Ci presentammo qualche ora prima della cerimonia perché dovevamo prendere un minimo di confidenza con gli abiti di foggia completamente diversa dagli usuali, lunga tonaca bianca tipica delle confraternite, copricapo simile a una mitra vescovile, folta barba applicata al mento ed esposti su un ampio bancone logorato dall’uso e dal tempo tutti gli attrezzi (martello, tenaglie, chiodi, corona di spine) che avremmo dovuto maneggiare di lì a qualche ora per la deposizione del Cristo: Mario avrebbe impersonato Giuseppe D’Arimatea, io Nicodemo. La cerimonia avrebbe avuto inizio all’imbrunire. Il venerdi santo le campane rimangono mute, solo i crepitacoli annunciano l’inizio della cerimonia col loro rumore gracchiante.
La chiesa, come tutti gli anni, era gremita da una folla delle grandi occasioni.
A interrompere il bisbiglio diffuso che si percepiva nella chiesa, ieratica, comparve sul pulpito la figura di un sacerdote che cominciò a raccontare la storia della passione, crocifissione e morte di Gesù. Da questo momento i due nuovi confratelli, seduti ai piedi della croce collocata per l’occasione, dovevamo stare attentissimi allo svolgimento della narrazione perché a un certo punto saremmo diventati gli esecutori materiali della deposizione dalla croce del Cristo morto.
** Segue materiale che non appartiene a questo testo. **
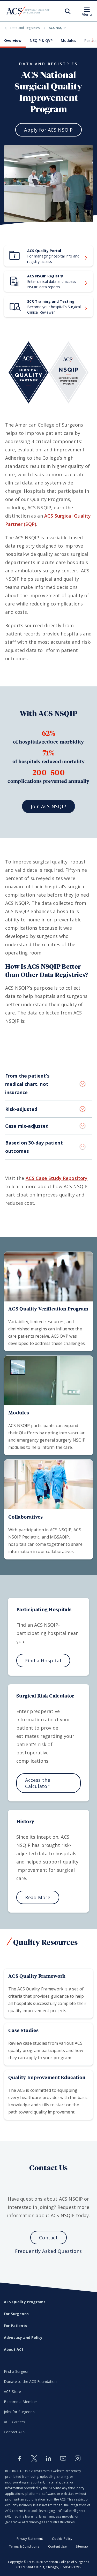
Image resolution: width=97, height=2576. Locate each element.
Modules (68, 40)
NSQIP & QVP (41, 40)
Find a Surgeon (16, 2371)
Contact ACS (14, 2431)
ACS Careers (14, 2421)
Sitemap (82, 2546)
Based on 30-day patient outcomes (34, 1147)
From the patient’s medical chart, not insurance (27, 1084)
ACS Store (12, 2391)
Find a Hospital (43, 1660)
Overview (12, 40)
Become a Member (20, 2401)
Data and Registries (25, 28)
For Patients (15, 2325)
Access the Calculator (37, 1783)
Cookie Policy (62, 2538)
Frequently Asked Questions (48, 2251)
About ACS (14, 2349)
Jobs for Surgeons (19, 2411)
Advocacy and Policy (23, 2337)
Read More (37, 1897)
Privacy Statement (30, 2538)
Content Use (57, 2546)
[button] (92, 40)
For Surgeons (16, 2313)
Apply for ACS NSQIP (48, 130)
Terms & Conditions (24, 2546)
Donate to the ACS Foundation (30, 2381)
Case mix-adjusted (27, 1126)
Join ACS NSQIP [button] (48, 806)
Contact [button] (48, 2237)
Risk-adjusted (21, 1109)
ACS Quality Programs (25, 2301)
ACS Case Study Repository (57, 1178)
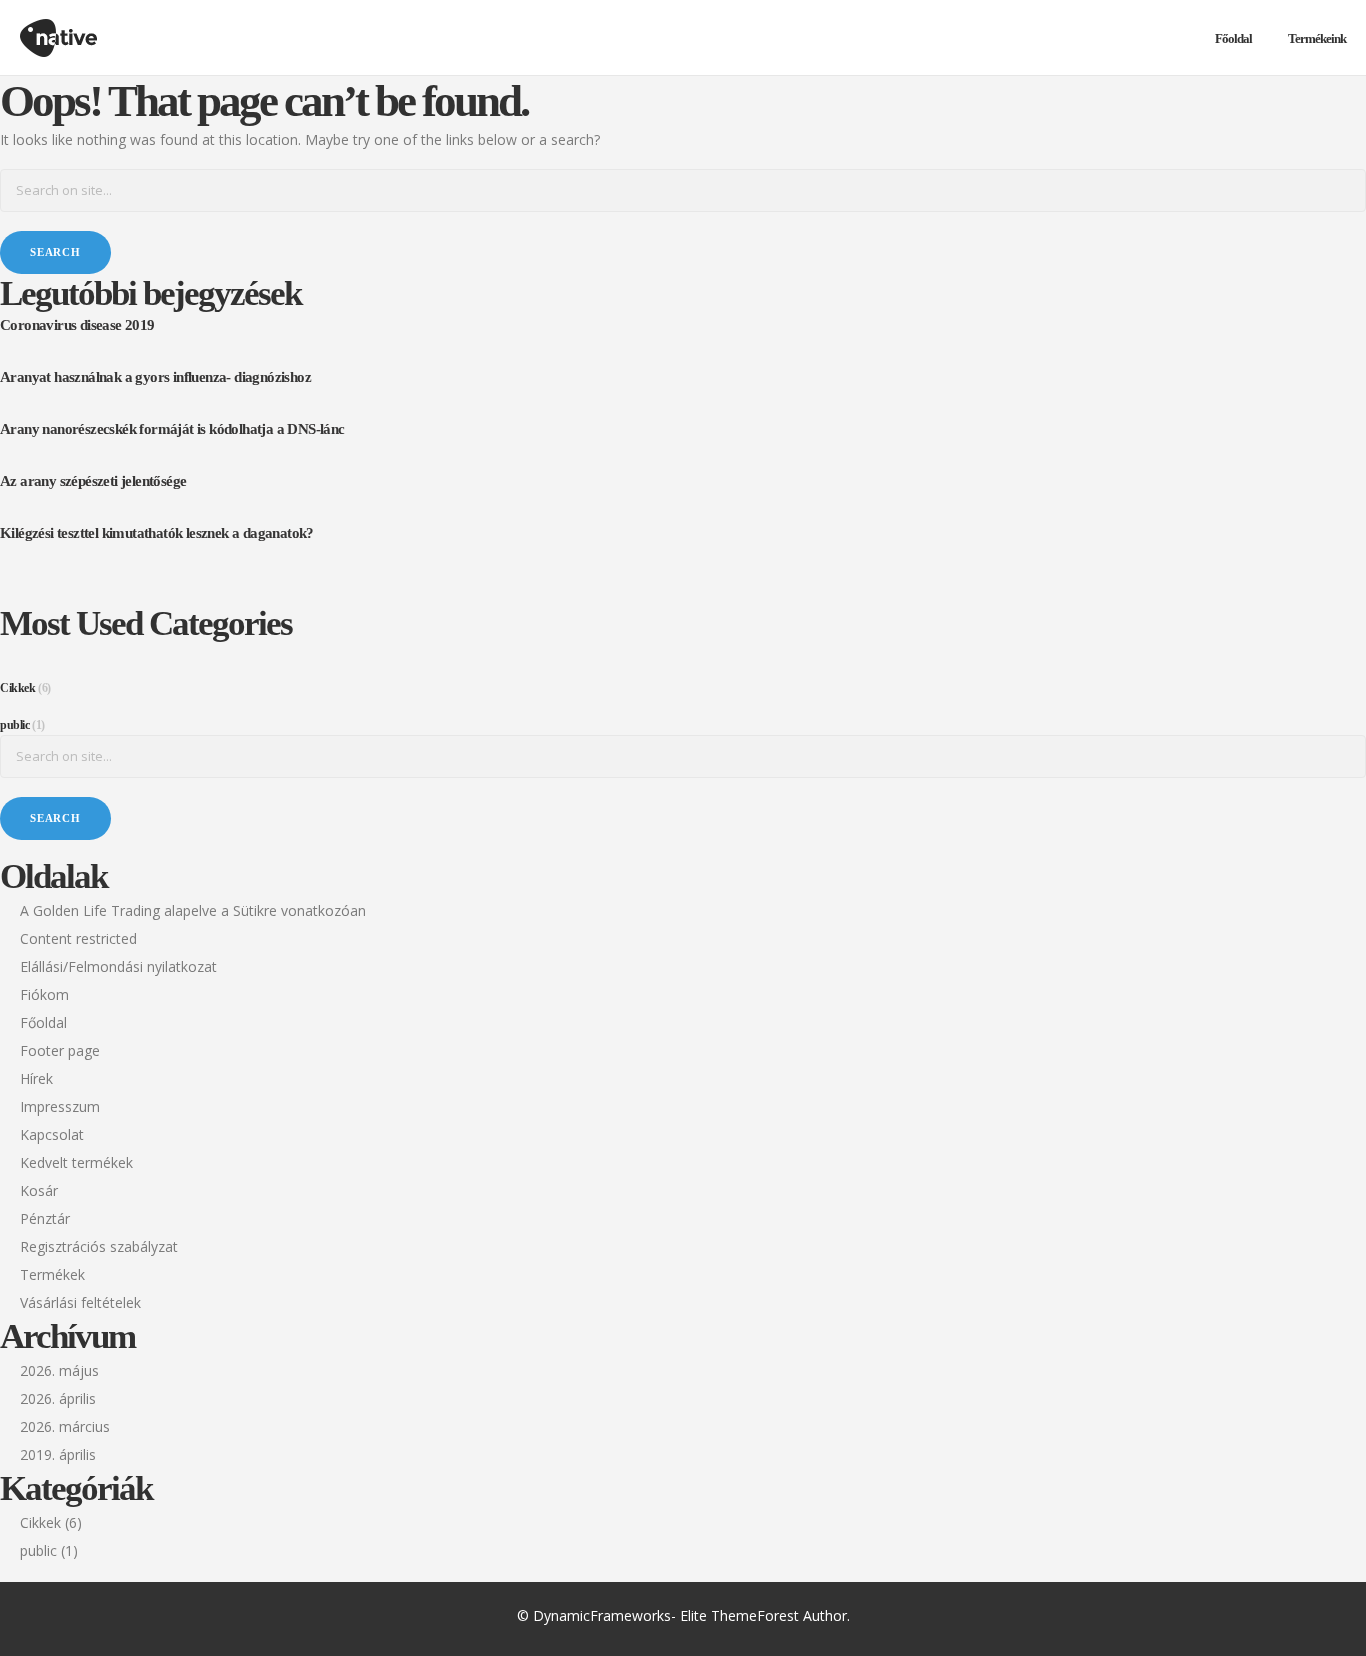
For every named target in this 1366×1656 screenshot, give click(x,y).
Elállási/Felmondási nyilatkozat (118, 966)
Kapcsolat (52, 1134)
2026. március (65, 1426)
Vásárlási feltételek (80, 1302)
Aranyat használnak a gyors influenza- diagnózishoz (155, 377)
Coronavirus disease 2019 (77, 325)
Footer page (60, 1050)
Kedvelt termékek (76, 1162)
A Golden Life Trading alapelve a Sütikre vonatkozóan (193, 910)
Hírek (36, 1078)
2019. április (58, 1454)
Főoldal (43, 1022)
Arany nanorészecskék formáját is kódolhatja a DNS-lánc (172, 429)
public (15, 725)
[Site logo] (58, 38)
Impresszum (60, 1106)
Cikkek (18, 688)
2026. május (59, 1370)
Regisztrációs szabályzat (99, 1246)
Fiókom (44, 994)
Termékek (52, 1274)
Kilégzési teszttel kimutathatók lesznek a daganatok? (157, 533)
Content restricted (78, 938)
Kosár (39, 1190)
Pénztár (45, 1218)
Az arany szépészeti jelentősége (93, 481)
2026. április (58, 1398)
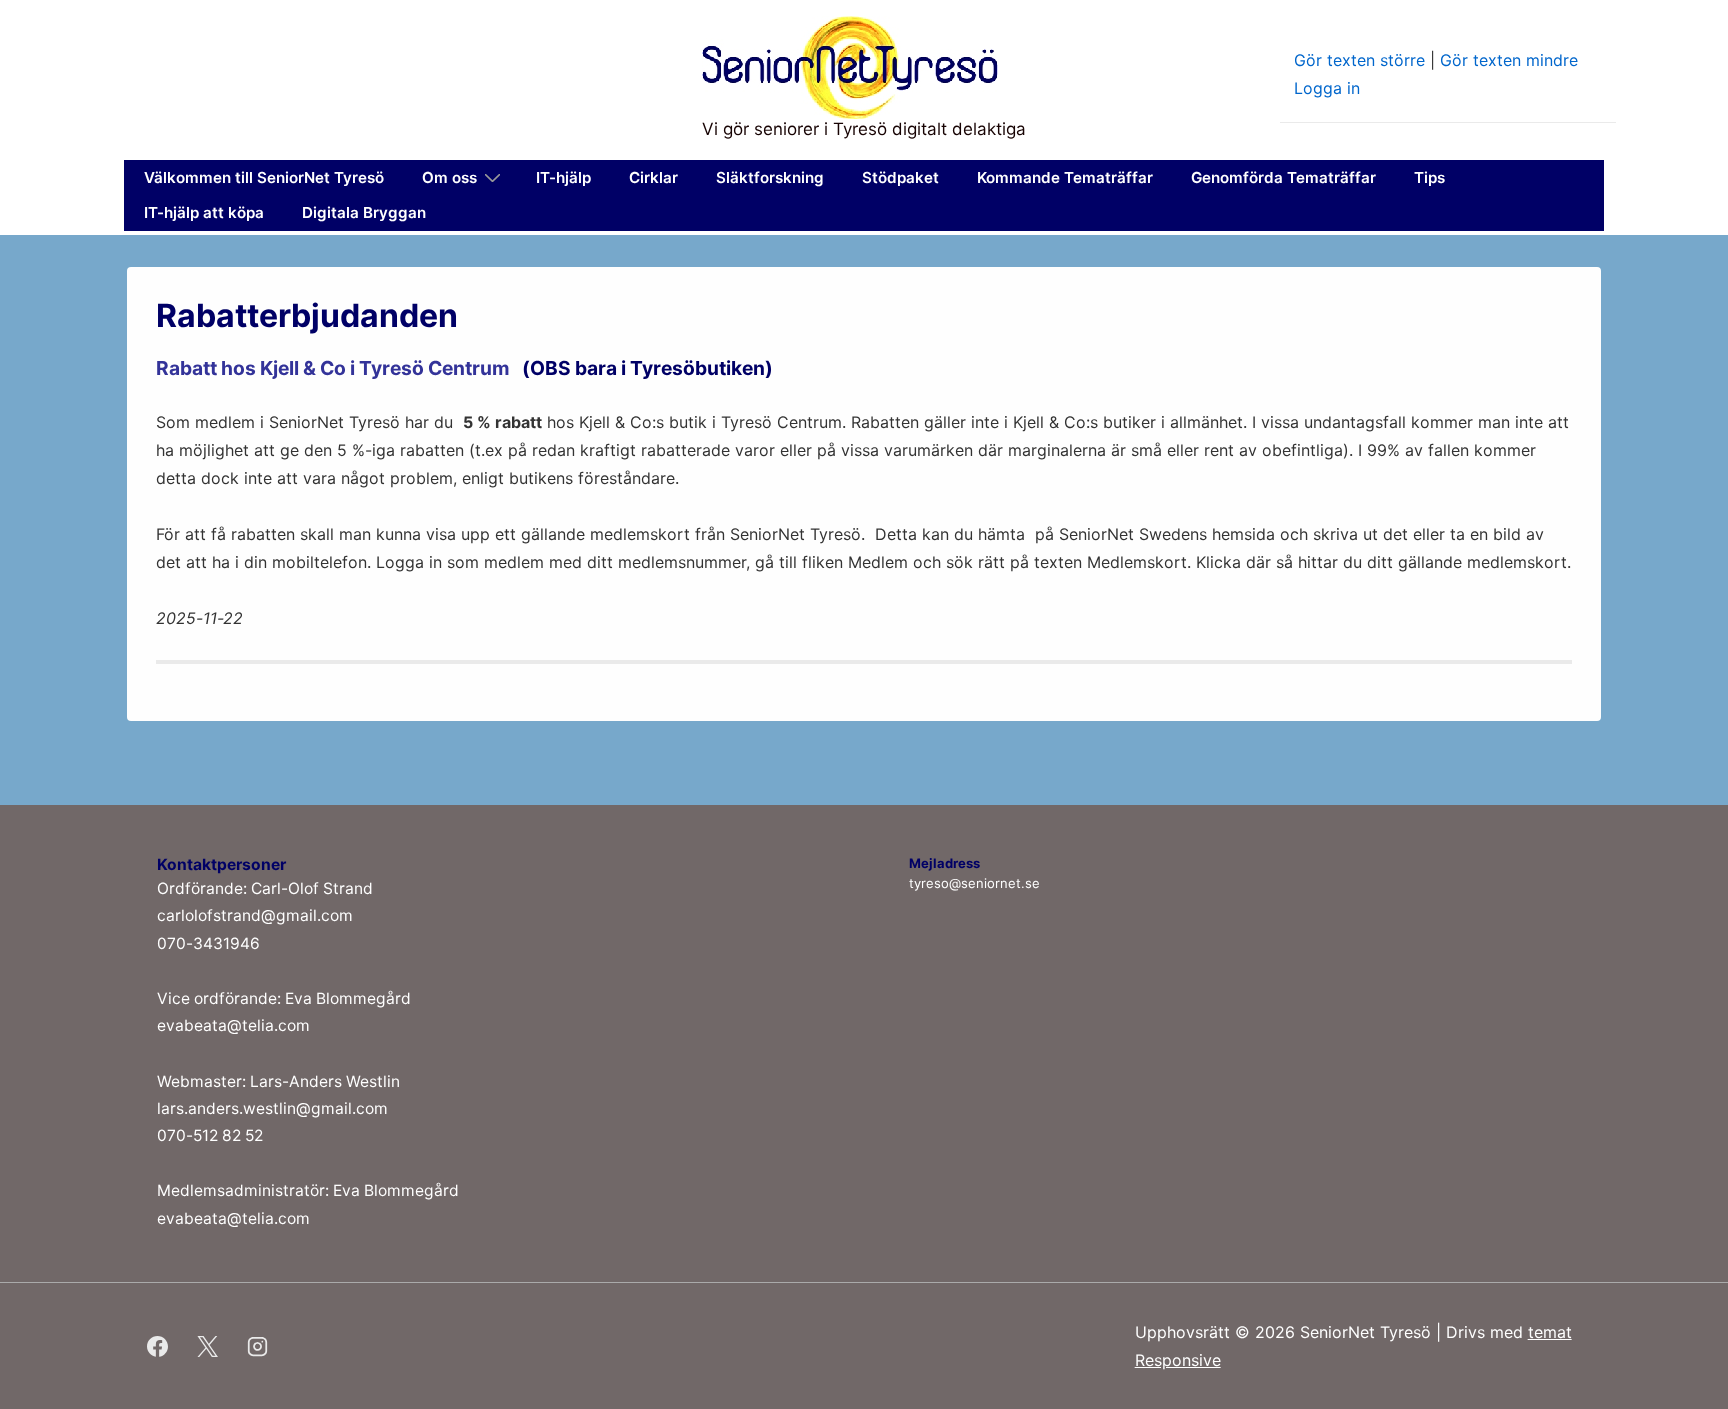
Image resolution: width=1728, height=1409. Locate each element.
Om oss (449, 177)
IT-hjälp (563, 177)
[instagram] (258, 1346)
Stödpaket (900, 177)
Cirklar (653, 177)
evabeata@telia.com (233, 1025)
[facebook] (158, 1346)
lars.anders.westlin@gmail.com (272, 1108)
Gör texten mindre (1509, 60)
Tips (1429, 177)
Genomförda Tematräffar (1283, 177)
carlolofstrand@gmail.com (255, 915)
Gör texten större (1359, 60)
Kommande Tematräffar (1065, 177)
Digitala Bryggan (364, 212)
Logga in (1327, 88)
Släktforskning (770, 177)
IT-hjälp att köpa (204, 212)
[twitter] (208, 1346)
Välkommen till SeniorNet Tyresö (264, 177)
Il sacerdote riferì con grande partecipazione, a tratti con parole che inducevano alla commozione, momenti particolari della vita di Gesù e infine la dolorosa salita al Calvario, la Crocifissione, la Morte. Finalmente era arrivato il momento della nostra partecipazione attiva alla cerimonia. Giuseppe D’Arimatea e Nicodemo cominciarono a salire le scale appoggiate ai due bracci della croce. Il sacerdote, rivolgendosi alternativamente ai due confratelli, li invitava a liberare Gesù dagli attrezzi che erano stati strumento atroce di morte. “ Tu Giuseppe D’Arimatea, libera dal chiodo la mano destra di Gesù che tanto bene ha dispensato durante la sua vita terrena”. “E tu Nicodemo togli dal volto del Salvatore quella corona di spine che gli era stata conficcata come scherno per ché si era dichiarato Messia e Re Universale”.
Il medesimo invito fu rivolto ai due confratelli affinché togliessero i chiodi che avevano trapassato la mano sinistra e i piedi che avevano attraversato la Galilea dispensando un nuovo Verbo di pace e amore. “ Mostrate questi strumenti di morte al popolo pietoso e deponeteli nel grembo della Madre Addolorata che tante sofferenze ha dovuto patire assistendo alla crocifissione e morte del Figlio. Adesso deponete il corpo esanime di Cristo nel sepolcro-lettiga per Lui preparato e trasportiamolo tutti insieme nella chiesetta che lo ospiterà e dove rimarrà esposto al culto dei fedeli sino al prossimo anno quando riproporremo le celebrazioni religiose della Settimana Santa”.
Si era conclusa in maniera soddisfacente per tutti la nostra estemporanea partecipazione come improvvisati confratelli ai riti della Settimana Santa. Avevamo tenuto viva una tradizione che rischiava di interrompersi per mancanza di “attori”; avevamo risolto le ansie del parroco che non sapeva più che santo invocare; infine anche Mario ed io avevamo goduto di un imprevisto momento di notorietà che ci aveva fatto trascorrere una Pasqua ancor più felice.